The increased risk of ILD in the patients treated with leflunomide appears to be due to a channeling bias, where patients with a history of ILD may have been preferentially prescribed leflunomide rather than methotrexate on the assumption that, in contrast to methotrexate, no lung toxicity was associated with leflunomide. Indeed, in subgroup analyses, among patients defined by the absence of a history of methotrexate use or ILD, there was no increased risk of ILD with leflunomide treatment, while the risk with methotrexate treatment was increased 3-fold. On the other hand, among patients with a history of methotrexate use or ILD, methotrexate treatment actually appeared to be highly protective (RR 0.4; 95% CI 0.2–0.9) while the risk of ILD with leflunomide treatment was increased more than 2-fold. This channeling bias is further supported by the profile of patients who were prescribed leflunomide, where patients with a history of ILD were twice as likely to have been prescribed leflunomide as a first DMARD as compared with methotrexate, other traditional DMARDs, and biologic agents.

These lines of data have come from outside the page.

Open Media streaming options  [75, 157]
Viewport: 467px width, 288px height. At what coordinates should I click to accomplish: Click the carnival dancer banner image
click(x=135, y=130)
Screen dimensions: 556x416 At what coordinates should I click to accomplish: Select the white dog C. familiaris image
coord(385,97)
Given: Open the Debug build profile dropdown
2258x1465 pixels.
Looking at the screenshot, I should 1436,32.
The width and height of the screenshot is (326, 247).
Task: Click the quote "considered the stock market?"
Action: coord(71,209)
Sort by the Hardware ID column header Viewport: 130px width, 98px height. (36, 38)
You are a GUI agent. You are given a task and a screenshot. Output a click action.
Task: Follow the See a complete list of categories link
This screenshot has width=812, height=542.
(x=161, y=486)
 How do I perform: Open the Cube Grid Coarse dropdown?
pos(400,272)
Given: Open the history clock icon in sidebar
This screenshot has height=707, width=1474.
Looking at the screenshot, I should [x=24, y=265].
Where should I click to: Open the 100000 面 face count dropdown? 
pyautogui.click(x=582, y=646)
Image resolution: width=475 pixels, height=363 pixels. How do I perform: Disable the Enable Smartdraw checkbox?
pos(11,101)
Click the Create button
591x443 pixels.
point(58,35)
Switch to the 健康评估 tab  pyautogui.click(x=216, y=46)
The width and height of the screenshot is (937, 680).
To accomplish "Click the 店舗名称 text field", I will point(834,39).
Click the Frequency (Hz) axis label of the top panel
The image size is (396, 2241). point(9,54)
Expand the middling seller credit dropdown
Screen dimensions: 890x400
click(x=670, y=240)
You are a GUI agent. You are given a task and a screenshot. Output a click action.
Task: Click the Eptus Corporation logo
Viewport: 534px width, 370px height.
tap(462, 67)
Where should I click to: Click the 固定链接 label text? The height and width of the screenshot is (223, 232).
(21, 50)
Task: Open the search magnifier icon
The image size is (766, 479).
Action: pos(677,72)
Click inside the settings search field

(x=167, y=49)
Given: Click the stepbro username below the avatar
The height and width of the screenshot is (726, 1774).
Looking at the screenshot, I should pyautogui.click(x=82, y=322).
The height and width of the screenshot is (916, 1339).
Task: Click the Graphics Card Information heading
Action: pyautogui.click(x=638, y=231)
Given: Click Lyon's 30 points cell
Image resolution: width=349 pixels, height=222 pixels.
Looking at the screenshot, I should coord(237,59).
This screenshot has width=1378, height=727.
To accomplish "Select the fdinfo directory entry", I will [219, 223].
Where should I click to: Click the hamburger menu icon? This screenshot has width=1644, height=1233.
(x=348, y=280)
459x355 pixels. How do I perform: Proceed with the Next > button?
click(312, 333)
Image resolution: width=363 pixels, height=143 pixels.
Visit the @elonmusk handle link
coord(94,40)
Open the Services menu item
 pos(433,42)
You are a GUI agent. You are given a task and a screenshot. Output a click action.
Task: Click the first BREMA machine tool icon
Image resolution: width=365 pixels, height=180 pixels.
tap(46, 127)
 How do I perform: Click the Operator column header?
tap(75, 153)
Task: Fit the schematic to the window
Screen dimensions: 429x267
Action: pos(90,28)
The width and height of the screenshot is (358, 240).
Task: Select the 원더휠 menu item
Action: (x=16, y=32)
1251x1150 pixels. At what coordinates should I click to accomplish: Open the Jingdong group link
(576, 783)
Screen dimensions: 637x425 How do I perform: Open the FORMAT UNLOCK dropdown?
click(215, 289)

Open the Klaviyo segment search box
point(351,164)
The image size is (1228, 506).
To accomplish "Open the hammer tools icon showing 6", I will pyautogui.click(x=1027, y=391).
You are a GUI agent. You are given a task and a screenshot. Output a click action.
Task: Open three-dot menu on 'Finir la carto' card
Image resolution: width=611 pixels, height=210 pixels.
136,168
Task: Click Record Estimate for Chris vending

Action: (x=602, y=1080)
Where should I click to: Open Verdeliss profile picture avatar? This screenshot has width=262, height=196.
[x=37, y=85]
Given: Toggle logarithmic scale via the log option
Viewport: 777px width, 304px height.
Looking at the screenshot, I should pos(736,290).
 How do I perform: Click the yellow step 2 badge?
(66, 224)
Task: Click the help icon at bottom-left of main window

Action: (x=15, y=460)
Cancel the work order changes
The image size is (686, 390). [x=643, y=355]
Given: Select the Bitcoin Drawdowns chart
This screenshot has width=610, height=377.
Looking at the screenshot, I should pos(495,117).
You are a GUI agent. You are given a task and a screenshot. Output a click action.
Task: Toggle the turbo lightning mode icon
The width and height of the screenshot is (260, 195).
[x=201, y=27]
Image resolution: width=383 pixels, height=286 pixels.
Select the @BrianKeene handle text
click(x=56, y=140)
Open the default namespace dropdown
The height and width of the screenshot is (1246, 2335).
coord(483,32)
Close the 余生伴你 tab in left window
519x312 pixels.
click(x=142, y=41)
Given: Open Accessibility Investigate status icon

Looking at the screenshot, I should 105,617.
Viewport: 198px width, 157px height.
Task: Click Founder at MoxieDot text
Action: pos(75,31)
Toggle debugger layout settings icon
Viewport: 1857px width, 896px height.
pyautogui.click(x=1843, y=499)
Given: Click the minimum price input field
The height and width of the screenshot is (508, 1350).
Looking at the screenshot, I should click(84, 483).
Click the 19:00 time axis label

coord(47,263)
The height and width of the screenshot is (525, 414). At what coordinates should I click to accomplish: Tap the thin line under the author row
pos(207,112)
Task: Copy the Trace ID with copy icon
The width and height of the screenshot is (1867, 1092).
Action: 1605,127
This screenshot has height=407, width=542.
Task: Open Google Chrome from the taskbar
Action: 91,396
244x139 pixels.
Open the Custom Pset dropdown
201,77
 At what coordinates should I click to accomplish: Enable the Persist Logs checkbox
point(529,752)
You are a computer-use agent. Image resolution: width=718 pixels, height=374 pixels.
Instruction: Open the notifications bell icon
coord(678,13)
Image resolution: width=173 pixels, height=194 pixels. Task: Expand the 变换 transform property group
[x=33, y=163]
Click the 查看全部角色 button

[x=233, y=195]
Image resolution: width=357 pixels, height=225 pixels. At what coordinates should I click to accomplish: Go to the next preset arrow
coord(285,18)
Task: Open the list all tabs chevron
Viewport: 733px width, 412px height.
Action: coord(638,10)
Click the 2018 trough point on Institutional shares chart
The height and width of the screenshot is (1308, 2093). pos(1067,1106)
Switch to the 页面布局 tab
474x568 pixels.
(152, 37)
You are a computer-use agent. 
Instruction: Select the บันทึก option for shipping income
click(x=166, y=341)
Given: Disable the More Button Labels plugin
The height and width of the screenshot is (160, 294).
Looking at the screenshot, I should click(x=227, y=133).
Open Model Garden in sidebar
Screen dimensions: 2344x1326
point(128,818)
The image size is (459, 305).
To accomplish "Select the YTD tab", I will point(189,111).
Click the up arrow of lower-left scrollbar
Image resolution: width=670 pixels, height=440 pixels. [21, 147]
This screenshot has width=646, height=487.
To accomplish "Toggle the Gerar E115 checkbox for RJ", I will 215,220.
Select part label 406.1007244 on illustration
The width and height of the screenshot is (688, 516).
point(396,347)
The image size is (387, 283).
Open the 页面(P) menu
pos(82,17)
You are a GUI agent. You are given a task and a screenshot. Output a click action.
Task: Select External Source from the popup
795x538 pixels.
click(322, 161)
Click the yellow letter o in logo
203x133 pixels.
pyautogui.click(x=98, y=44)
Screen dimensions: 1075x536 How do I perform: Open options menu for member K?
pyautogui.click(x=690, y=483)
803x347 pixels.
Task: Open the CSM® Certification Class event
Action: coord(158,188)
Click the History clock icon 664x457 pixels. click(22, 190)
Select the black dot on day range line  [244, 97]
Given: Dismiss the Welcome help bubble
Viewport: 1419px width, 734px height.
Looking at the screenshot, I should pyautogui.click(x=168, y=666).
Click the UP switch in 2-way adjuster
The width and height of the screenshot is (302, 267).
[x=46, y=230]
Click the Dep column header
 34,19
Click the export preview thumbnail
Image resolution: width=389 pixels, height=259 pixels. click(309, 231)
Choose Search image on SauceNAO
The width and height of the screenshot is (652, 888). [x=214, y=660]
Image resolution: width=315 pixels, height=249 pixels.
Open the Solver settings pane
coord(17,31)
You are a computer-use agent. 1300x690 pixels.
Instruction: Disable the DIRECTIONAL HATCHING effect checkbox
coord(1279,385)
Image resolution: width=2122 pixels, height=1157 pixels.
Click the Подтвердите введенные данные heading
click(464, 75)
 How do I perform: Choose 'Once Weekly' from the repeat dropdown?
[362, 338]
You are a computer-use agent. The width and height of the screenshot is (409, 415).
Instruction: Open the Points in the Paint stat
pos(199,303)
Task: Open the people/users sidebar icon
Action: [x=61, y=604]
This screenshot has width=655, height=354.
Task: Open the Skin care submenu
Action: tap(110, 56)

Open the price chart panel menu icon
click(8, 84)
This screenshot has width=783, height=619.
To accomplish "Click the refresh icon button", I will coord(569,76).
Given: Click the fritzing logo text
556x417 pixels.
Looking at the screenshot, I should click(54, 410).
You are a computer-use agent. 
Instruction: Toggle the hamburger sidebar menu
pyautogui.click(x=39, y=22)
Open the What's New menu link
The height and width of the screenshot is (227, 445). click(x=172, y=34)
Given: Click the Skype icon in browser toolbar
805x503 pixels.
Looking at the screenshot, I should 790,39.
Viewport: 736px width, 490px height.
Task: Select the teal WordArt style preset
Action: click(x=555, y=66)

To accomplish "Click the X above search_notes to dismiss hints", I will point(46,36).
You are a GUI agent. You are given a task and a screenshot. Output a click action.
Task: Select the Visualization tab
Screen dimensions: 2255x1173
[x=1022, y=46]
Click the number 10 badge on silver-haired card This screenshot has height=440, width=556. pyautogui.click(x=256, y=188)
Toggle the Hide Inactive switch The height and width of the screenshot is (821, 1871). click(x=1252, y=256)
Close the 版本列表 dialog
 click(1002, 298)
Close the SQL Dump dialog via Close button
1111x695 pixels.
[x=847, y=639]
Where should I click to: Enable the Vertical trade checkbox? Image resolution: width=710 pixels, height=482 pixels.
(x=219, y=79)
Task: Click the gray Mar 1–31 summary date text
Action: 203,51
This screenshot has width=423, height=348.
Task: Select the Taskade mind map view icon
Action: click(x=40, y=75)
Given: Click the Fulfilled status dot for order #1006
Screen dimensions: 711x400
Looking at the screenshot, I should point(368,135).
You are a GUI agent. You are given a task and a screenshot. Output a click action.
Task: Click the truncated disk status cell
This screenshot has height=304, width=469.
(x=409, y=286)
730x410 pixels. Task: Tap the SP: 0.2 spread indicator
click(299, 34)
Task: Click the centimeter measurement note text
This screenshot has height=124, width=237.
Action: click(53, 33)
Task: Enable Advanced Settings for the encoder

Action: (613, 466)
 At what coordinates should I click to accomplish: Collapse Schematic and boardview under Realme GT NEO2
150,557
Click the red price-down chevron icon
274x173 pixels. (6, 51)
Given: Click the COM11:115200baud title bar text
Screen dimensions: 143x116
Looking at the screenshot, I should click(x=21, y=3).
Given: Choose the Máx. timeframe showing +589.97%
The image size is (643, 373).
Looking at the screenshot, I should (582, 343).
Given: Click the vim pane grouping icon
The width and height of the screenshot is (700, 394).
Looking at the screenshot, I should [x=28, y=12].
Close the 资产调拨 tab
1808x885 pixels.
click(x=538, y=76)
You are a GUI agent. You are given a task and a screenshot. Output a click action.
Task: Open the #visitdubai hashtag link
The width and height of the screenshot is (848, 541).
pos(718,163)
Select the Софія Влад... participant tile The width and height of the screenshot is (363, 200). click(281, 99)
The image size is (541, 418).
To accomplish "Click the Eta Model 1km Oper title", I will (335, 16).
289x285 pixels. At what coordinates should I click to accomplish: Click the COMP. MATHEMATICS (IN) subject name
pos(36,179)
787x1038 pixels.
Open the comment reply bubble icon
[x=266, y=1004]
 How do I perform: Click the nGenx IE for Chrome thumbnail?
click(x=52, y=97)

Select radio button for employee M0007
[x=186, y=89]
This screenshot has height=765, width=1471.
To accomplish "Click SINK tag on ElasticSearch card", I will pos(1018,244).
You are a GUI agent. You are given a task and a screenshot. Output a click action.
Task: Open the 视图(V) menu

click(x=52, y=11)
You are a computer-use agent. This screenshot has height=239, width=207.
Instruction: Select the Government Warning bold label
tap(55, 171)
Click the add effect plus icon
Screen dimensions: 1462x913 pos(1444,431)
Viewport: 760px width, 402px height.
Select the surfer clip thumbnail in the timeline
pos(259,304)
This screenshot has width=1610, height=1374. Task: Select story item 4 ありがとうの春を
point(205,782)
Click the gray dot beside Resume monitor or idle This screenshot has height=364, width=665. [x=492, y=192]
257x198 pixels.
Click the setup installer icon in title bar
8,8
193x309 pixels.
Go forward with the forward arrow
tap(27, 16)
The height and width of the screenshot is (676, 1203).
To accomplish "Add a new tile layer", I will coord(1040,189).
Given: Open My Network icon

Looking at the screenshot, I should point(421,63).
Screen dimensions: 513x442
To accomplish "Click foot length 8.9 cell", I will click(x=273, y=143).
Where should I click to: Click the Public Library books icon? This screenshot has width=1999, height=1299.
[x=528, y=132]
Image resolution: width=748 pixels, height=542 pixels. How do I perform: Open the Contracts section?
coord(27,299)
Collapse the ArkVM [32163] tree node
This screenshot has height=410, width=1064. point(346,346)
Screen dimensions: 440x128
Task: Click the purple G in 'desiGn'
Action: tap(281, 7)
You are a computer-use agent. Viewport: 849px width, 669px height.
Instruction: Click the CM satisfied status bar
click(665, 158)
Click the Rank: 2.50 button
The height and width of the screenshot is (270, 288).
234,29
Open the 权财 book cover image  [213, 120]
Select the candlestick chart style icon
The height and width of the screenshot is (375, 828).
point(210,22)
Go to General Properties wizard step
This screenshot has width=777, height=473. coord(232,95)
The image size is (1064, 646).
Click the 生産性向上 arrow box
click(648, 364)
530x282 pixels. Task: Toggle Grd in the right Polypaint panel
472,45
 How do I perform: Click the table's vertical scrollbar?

Identifying a possible association between leflunomide and lung toxicity is difficult in part because interstitial pneumonitis is so rare. In clinical trials of leflunomide and in subsequent observational studies, the incidence has been too low to assess the risk with precision, or the estimated risk was not increased compared with other DMARDs (1, 11–14). Large administrative databases have the advantage of allowing the identification of small risks that may have been missed in clinical trials.
The current study is limited by the fact that it was exclusively based on computerized claims data. It was thus impossible to validate the endpoint of ILD. However, we assumed that diagnoses recorded as primary diagnoses during the course of a hospitalization are more likely to be valid. A strength of the study is the inclusion of various populations in the cohort, encompassing Medicaid, Medicare, private health maintenance organizations, preferred provider organizations, and over 75 different managed care organizations, that make the findings generalizable.
We conclude that patients treated with leflunomide who have no history of methotrexate use and no existing ILD carry no excess risk of ILD. The increase in the risk of ILD associated with leflunomide is restricted to the subgroup of patients with a history of methotrexate use or existing ILD, and this appears to be the result of a channeling bias.
We thank Dr. Juhaeri Juhaeri of Sanofi-Aventis for assistance with the database acquisition.